The first task is to clear the fractions, making it easier to collect like terms. Note that dividing by $-j$ amounts to multiplying by $j$, and that integer denominators can be cleared by multiplying by their least common multiple. Thus:

$$ \frac{V_a - V_s}{-15j} + \frac{V_a}{33} + \frac{V_a - V_o}{-25j} = 0 $$

becomes, after multiplying by $33\cdot 25$:

$$ (55j)(V_a - V_s) + 25V_a + (33j)(V_a - V_o) = 0 $$

After collecting like terms:

$$ (25+88j)V_a - 33j\; V_o - 55j\; V_s = 0 \tag{1} $$

Similar treatment of the second equation:

$$ \frac{V_o - V_a}{-25j} + \frac{V_o - V_s}{10} = 0 $$

results in:

$$ (2j)(V_o - V_a) + 5(V_o - V_s) = 0 $$

and then:

$$ -2j\; V_a + (5+2j)V_o - 5V_s = 0 \tag{2} $$

A moment's study reveals that (1),(2) form an independent pair of homogeneous linear equations in the three unknowns $V_a,V_o,V_s$. Thus solutions will collectively be all scalar multiples of some particular solution, i.e. a one parameter family of solutions.

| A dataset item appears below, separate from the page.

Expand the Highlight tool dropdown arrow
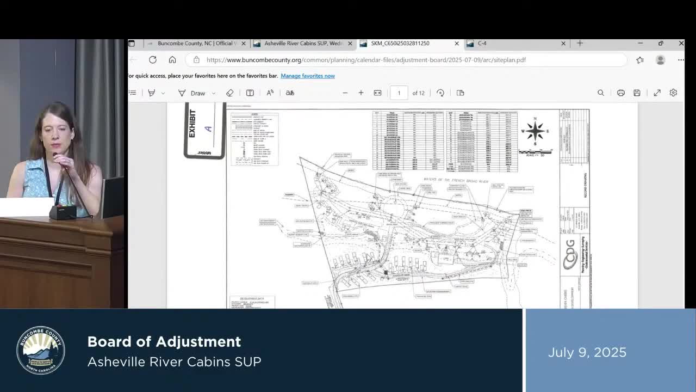696x392 pixels. pos(163,93)
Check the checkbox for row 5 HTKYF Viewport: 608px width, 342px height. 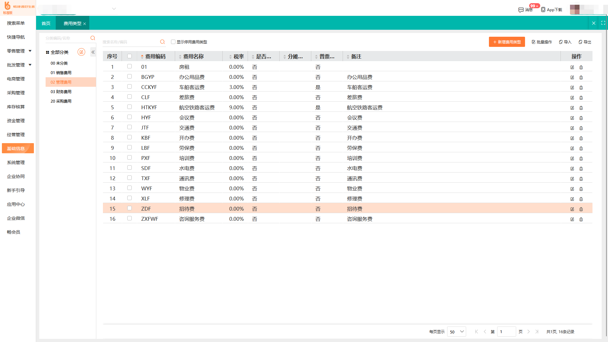130,107
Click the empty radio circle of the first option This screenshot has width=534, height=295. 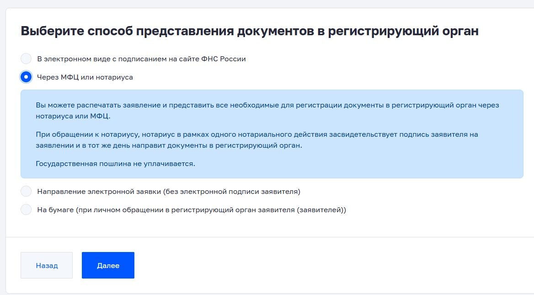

One approach would be to set (for example) $V_s = 1$ and solve for the other two values. This yields a linear system of two equations in two unknowns:

$$ (25+88j)V_a - 33j\; V_o = 55j \tag{1'} $$

$$ -2j\; V_a + (5+2j)V_o = 5 \tag{2'} $$

The augmented matrix for this system is:

$$ \begin{bmatrix} 25+88j & -33j & \mid & 55j \\ -2j & 5+2j & \mid & 5 \end{bmatrix} $$

Putting the augmented matrix in reduced row echelon form is much the same use of elementary row operations, modified only insofar as complex arithmetic replaces real arithmetic.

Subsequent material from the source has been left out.